Re: [PATCH v4 2/2] mm/gup/writeback: add callbacks for inaccessible pages

From: Dave Hansen
Date: Tue Apr 14 2020 - 14:50:28 EST


On 4/14/20 9:03 AM, Claudio Imbrenda wrote:
> On Mon, 13 Apr 2020 13:22:24 -0700
> Dave Hansen <dave.hansen@xxxxxxxxx> wrote:
>
>> On 3/6/20 5:25 AM, Claudio Imbrenda wrote:
>>> On s390x the function is not supposed to fail, so it is ok to use a
>>> WARN_ON on failure. If we ever need some more finegrained handling
>>> we can tackle this when we know the details.
>>
>> Could you explain a bit why the function can't fail?
>
> the concept of "making accessible" is only to make sure that accessing
> the page will not trigger faults or I/O or DMA errors. in general it
> does not mean freely accessing the content of the page in cleartext.
>
> on s390x, protected guest pages can be shared. the guest has to
> actively share its pages, and in that case those pages are both part of
> the protected VM and freely accessible by the host.

Oh, that's interesting.

It sounds like there are three separate concepts:
1. Protection
2. Sharing
3. Accessibility

Protected pages may be shared and the request of the guest.
Shared pages' plaintext can be accessed by the host. For unshared
pages, the host can only see ciphertext.

I wonder if Documentation/virt/kvm/s390-pv.rst can be beefed up with
some of this information. It seems a bit sparse on this topic.

As it stands, if I were modifying generic code, I don't think I'd have
even a chance of getting an arch_make_page_accessible() in the right spot.
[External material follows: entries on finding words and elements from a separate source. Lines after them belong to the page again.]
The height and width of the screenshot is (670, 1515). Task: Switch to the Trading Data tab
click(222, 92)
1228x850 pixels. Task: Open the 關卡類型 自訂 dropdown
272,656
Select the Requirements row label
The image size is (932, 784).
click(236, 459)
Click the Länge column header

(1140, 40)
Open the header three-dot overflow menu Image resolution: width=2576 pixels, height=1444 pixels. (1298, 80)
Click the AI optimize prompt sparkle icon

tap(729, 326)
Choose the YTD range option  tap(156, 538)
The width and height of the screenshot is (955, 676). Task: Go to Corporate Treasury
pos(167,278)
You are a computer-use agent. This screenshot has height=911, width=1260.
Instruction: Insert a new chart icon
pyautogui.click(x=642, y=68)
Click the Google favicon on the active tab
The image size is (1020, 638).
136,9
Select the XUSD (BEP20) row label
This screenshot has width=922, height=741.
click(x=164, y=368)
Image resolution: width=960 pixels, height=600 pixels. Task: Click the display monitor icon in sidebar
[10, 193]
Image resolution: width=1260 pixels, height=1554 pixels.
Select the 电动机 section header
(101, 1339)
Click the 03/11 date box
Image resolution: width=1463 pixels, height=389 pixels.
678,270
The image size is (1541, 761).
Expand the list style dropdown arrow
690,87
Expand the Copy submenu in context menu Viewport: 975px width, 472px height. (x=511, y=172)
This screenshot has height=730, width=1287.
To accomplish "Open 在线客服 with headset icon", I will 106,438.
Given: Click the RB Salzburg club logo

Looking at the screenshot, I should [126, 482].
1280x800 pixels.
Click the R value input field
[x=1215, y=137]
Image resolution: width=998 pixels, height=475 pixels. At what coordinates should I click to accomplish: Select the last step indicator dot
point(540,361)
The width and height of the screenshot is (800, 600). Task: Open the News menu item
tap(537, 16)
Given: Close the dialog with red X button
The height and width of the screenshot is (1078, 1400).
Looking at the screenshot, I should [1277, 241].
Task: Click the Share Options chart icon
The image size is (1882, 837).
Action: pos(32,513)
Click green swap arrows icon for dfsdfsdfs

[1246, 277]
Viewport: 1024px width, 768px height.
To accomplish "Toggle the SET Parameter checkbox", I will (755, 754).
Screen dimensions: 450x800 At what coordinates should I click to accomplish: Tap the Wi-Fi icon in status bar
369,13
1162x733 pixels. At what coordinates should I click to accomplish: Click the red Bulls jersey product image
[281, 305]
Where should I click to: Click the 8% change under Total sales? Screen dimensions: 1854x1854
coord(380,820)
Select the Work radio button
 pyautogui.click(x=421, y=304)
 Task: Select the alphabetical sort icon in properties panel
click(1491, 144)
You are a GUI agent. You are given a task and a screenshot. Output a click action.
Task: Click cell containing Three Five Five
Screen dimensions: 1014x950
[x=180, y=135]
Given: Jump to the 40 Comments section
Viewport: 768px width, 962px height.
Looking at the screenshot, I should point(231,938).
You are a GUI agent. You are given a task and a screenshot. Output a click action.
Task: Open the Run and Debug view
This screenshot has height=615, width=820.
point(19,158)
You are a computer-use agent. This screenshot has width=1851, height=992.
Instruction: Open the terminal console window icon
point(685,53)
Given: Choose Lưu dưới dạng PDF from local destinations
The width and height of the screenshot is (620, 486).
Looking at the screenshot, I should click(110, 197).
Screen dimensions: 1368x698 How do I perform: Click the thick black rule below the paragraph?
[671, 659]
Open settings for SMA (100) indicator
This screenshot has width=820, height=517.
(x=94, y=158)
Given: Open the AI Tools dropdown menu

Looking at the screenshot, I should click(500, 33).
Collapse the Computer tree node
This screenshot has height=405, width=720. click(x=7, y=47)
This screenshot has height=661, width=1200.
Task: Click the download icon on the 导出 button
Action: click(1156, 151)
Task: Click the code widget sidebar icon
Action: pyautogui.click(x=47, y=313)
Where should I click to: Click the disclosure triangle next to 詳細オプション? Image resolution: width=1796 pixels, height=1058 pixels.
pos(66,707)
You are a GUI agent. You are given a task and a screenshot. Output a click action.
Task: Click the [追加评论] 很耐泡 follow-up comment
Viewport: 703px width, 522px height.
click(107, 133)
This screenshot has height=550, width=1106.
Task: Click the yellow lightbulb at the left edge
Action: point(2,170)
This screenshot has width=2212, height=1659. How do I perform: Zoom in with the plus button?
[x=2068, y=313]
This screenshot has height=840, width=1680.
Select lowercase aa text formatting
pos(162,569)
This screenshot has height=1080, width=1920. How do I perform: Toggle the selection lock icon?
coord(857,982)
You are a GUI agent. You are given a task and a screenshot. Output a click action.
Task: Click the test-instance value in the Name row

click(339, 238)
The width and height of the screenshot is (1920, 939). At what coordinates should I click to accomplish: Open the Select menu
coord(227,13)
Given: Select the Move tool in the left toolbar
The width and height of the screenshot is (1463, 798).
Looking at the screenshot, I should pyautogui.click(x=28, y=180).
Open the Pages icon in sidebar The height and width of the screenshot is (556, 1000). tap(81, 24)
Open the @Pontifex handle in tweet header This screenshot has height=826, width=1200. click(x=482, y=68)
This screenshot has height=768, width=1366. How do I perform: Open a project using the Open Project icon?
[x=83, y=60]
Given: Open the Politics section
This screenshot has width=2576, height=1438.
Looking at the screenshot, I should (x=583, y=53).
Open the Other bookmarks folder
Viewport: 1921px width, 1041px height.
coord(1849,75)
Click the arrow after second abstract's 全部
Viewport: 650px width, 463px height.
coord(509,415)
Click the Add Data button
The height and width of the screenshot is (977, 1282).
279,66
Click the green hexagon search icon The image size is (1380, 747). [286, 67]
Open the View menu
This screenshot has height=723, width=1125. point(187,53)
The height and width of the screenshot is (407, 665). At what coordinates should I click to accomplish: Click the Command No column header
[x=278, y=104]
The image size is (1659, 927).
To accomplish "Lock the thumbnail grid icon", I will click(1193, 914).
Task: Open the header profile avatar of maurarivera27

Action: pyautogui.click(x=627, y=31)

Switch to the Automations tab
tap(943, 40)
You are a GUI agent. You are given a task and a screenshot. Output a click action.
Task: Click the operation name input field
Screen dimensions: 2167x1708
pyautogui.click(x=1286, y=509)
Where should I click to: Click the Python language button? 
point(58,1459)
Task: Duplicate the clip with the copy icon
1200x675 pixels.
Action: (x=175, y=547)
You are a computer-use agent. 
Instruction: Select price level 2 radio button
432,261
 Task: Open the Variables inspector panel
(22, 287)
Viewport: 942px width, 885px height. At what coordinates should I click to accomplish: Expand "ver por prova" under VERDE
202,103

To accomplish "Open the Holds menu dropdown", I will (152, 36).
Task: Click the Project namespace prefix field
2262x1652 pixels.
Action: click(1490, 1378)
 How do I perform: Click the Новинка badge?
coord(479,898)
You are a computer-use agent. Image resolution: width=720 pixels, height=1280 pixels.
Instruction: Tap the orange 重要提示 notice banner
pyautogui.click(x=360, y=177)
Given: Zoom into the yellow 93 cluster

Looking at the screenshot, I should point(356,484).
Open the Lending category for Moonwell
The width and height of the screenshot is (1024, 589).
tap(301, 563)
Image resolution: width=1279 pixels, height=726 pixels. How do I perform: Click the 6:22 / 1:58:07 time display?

> in our case "making the page accessible" means:
...
> - if the page was not shared, first encrypt it and then make it
> accessible to the host (both operations performed securely and
> atomically by the hardware)

What happens to the guest's view of the page when this happens? Does it
keep seeing plaintext?

> then the page can be swapped out, or used for direct I/O (obviously if
> you do I/O on a page that was not shared, you cannot expect good
> things to happen, since you basically corrupt the memory of the guest).

So why even allow access to the encrypted contents if the host can't do
anything useful with it? Is there some reason for going to the trouble
of encrypting it and exposing it to the host?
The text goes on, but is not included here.